The next eighteen months I devoted entirely to reading; I studied Logic once again, and all the parts of philosophy. During all this time I did not sleep one night through, nor devoted my attention to any other matter by day. I prepared a set of files; with each proof I examined, I set down the syllogistic premisses and put them in order in the files, then I examined what deductions might be drawn from them. I observed methodically the conditions of the premisses, and proceeded until the truth of each particular problem was confirmed for me. Whenever I found myself perplexed by a problem, or could not find the middle term in any syllogism, I would repair to the mosque and pray, adoring the All-Creator, until my puzzle was resolved and my difficulty made easy. At night I would return home, set the lamp before me, and busy myself with reading and writing; whenever sleep overcame me or I was conscious of some weakness, I turned aside to drink a glass of wine until my strength returned to me; then I went back to my reading. If ever the least slumber overtook me, I would dream of the precise problem which I was considering as I fell asleep; in that way many problems revealed themselves to me while sleeping. So I continued until I had made myself master of all the sciences; I now comprehended them to the limits of human possibility. All that I learned during that time is exactly as I know it now; I have added nothing more to my knowledge to this day.

I was now a master of Logic, natural sciences and mathematics. I therefore returned to metaphysics; I read the Metaphysica (of Aristotle), but did not understand its contents and was baffled by the author’s intention; I read it over forty times, until I had the text by heart. Even then I did not understand it or what the author meant, and I despaired within myself, saying, “This is a book which there is no way of understanding.” But one day at noon I chanced to be in the booksellers’ quarter, and a broker was there with a volume in his hand which he was calling for sale. He offered it to me, but I returned it to him impatiently, believing that there was no use in this particular science. However he said to me, “Buy this book from me: it is cheap, and I will sell it to you for four dirhams. The owner is in need of the money.” So I bought it, and found that it was a book by Abu Nasr al-Farabi On the Objects of the Metaphysica. I returned home and hastened to read it; and at once the objects of that book became clear to me, for I had it all by heart. I rejoiced at this, and upon the next day distributed much in alms to the poor in gratitude to Almighty God.

Now the Sultan of Bukhara at that time was Nuh ibn Man sur, and it happened that he fell sick of a malady which baffled all the physicians. My name was famous among them because of the breadth of my reading; they therefore mentioned me in his presence, and begged him to summon me. I attended the sick-room, and collaborated with them in treating the royal patient. So I came to be enrolled in his service. One day I asked his leave to enter their library, to examine the contents and read the books on medicine; he granted my request, and I entered a mansion with many chambers, each chamber having chests of books piled one upon another. In one apartment were books on language and poetry, in another law, and so on; each apartment was set aside for books on a single science.

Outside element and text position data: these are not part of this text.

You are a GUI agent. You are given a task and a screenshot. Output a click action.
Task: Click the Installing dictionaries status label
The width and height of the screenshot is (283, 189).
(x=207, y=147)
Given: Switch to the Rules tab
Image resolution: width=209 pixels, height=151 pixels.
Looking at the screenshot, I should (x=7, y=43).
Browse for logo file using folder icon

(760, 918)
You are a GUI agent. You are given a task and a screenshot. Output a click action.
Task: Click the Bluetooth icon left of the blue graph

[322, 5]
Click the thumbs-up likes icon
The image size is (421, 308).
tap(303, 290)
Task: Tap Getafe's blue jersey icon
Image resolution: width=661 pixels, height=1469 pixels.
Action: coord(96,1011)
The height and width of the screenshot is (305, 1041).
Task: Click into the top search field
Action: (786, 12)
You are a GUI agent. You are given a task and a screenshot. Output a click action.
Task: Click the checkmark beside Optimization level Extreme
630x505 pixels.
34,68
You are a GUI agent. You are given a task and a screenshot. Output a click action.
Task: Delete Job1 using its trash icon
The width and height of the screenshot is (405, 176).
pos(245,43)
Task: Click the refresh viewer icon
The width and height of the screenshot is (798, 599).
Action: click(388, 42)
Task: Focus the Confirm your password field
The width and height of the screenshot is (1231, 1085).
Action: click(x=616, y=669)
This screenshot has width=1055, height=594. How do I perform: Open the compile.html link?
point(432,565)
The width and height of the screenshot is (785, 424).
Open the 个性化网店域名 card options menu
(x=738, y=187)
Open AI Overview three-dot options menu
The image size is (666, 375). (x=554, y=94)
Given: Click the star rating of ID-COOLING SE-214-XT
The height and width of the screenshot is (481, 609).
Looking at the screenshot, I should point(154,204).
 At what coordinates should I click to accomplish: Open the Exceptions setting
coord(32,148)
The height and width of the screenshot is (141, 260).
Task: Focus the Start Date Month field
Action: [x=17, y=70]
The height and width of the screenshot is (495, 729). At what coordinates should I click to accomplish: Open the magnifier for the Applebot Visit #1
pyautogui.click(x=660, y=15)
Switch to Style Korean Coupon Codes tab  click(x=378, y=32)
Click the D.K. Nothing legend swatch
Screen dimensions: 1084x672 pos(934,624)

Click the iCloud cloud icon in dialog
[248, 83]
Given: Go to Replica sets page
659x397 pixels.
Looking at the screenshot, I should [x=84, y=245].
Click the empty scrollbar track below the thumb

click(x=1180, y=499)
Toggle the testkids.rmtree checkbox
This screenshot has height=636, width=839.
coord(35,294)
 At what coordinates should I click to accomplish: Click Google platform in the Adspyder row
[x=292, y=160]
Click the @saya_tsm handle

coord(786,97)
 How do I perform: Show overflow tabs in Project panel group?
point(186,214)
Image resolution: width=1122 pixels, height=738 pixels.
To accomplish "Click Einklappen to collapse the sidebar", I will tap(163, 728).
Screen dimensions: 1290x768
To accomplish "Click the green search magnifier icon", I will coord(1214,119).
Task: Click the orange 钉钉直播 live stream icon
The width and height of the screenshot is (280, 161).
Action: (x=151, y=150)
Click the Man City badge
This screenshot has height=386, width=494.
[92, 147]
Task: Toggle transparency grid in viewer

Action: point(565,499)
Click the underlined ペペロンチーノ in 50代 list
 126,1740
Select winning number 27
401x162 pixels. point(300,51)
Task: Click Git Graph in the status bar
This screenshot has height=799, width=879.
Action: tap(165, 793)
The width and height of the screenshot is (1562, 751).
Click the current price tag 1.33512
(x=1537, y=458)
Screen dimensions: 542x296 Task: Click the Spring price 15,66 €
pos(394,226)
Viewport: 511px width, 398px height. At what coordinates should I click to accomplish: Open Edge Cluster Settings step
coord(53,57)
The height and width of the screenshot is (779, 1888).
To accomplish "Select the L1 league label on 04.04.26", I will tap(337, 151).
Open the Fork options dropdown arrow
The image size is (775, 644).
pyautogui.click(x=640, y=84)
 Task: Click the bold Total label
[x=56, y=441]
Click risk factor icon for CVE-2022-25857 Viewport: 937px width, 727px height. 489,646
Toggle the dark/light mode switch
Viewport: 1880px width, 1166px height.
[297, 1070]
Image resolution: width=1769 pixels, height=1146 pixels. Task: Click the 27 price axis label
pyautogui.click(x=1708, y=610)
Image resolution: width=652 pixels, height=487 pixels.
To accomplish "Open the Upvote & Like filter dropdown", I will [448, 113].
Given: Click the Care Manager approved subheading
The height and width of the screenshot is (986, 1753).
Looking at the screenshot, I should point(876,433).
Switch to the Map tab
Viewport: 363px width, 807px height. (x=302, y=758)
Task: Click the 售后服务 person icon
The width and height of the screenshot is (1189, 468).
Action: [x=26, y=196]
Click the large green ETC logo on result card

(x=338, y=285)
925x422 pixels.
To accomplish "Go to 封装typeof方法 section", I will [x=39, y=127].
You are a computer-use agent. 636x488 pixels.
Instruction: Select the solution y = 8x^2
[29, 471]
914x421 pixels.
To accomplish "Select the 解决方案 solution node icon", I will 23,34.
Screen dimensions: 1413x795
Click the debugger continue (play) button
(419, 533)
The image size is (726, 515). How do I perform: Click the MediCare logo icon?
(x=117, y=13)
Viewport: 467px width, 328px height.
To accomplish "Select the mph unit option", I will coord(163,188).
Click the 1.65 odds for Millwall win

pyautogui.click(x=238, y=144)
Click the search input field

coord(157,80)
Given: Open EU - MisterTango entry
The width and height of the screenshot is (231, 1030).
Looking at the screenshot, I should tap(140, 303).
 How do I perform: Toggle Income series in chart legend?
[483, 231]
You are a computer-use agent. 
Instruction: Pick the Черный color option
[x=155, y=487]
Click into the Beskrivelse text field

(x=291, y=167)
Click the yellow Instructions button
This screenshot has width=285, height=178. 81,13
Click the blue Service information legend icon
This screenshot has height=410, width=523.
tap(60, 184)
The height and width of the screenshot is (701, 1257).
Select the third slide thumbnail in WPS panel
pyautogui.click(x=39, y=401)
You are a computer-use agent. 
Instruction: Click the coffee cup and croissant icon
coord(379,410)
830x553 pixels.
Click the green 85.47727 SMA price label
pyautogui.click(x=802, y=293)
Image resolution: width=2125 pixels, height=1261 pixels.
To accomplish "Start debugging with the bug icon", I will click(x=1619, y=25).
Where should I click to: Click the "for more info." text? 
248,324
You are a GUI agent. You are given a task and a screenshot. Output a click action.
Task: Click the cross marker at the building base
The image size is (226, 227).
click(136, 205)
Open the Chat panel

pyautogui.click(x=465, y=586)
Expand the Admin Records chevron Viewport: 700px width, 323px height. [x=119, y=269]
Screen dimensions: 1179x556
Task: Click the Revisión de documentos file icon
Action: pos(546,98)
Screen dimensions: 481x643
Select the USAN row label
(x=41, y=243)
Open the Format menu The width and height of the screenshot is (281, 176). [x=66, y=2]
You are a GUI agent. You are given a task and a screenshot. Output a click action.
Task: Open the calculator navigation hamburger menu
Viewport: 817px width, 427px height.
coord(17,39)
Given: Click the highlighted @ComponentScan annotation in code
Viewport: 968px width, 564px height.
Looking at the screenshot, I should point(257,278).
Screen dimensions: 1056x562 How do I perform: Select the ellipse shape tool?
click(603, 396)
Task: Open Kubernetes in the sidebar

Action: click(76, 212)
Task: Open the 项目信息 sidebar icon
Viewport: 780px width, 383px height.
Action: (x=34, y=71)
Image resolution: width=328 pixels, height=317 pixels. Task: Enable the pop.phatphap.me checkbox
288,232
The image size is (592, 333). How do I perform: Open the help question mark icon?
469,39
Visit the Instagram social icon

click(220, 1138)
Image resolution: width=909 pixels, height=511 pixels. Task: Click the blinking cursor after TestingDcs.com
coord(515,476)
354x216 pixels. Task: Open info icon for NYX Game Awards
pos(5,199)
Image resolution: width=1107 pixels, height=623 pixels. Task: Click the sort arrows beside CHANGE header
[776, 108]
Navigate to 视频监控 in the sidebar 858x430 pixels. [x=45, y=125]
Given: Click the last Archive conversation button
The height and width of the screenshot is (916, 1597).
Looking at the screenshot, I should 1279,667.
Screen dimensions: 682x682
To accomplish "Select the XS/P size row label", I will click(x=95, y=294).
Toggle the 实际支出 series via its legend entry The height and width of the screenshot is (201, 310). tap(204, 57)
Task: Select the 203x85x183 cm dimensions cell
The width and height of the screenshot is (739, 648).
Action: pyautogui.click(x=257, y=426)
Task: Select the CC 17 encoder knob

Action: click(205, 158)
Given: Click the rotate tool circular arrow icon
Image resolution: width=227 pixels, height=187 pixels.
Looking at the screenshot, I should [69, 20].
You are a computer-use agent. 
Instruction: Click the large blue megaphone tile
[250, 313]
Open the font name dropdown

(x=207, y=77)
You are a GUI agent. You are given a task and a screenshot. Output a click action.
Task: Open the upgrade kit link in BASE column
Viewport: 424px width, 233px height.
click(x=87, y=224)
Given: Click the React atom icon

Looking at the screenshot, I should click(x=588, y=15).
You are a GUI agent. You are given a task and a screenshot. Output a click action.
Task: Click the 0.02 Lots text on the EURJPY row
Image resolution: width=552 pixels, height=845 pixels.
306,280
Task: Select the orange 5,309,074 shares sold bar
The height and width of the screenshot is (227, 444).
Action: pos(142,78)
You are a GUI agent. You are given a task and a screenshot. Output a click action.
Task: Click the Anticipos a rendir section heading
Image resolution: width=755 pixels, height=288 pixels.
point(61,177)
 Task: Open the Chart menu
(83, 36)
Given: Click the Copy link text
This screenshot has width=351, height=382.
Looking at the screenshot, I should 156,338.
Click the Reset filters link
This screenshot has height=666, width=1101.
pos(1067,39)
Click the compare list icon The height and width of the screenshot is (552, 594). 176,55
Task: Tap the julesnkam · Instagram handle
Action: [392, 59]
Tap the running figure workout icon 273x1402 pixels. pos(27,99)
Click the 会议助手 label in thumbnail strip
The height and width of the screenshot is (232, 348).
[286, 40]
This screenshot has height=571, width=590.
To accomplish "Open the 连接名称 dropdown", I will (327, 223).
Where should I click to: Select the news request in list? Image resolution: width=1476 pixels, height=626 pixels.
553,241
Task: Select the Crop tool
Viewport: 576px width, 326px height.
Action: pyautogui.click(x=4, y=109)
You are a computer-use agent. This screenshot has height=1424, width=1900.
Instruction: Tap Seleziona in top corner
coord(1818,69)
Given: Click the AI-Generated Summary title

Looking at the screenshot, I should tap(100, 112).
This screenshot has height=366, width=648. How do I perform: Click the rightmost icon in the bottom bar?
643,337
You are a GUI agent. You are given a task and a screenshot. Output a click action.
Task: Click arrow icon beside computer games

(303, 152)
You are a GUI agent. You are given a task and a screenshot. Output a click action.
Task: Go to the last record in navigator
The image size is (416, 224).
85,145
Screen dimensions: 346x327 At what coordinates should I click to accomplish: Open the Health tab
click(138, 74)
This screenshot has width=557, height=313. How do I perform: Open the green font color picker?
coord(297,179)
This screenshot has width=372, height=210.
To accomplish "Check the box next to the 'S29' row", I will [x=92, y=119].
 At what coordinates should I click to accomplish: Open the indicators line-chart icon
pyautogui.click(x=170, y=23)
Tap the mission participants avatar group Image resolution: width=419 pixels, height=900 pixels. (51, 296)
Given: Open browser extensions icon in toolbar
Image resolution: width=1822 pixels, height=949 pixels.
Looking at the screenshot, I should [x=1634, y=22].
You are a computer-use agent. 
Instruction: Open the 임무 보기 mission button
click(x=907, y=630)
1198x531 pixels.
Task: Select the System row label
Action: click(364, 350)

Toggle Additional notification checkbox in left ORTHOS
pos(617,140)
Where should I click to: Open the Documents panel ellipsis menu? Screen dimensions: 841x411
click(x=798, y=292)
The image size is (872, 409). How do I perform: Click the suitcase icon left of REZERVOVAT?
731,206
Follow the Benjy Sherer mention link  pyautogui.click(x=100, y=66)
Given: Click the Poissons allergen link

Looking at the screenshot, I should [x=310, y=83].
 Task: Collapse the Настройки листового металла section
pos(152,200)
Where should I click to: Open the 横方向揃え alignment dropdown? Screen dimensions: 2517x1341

I glanced through the catalogue of the works of the ancient Greeks, and asked for those which I required; and I saw books whose very names are as yet unknown to many—works which I had never seen before and have not seen since. I read these books, taking notes of their contents; I came to realize the place each man occupied in his particular science.

So by the time I reached my eighteenth year I had exhausted all these sciences. My memory for learning was at that period of my life better than it is now, but to-day I am more mature; apart from this my knowledge is exactly the same, nothing further having been added to my store since then.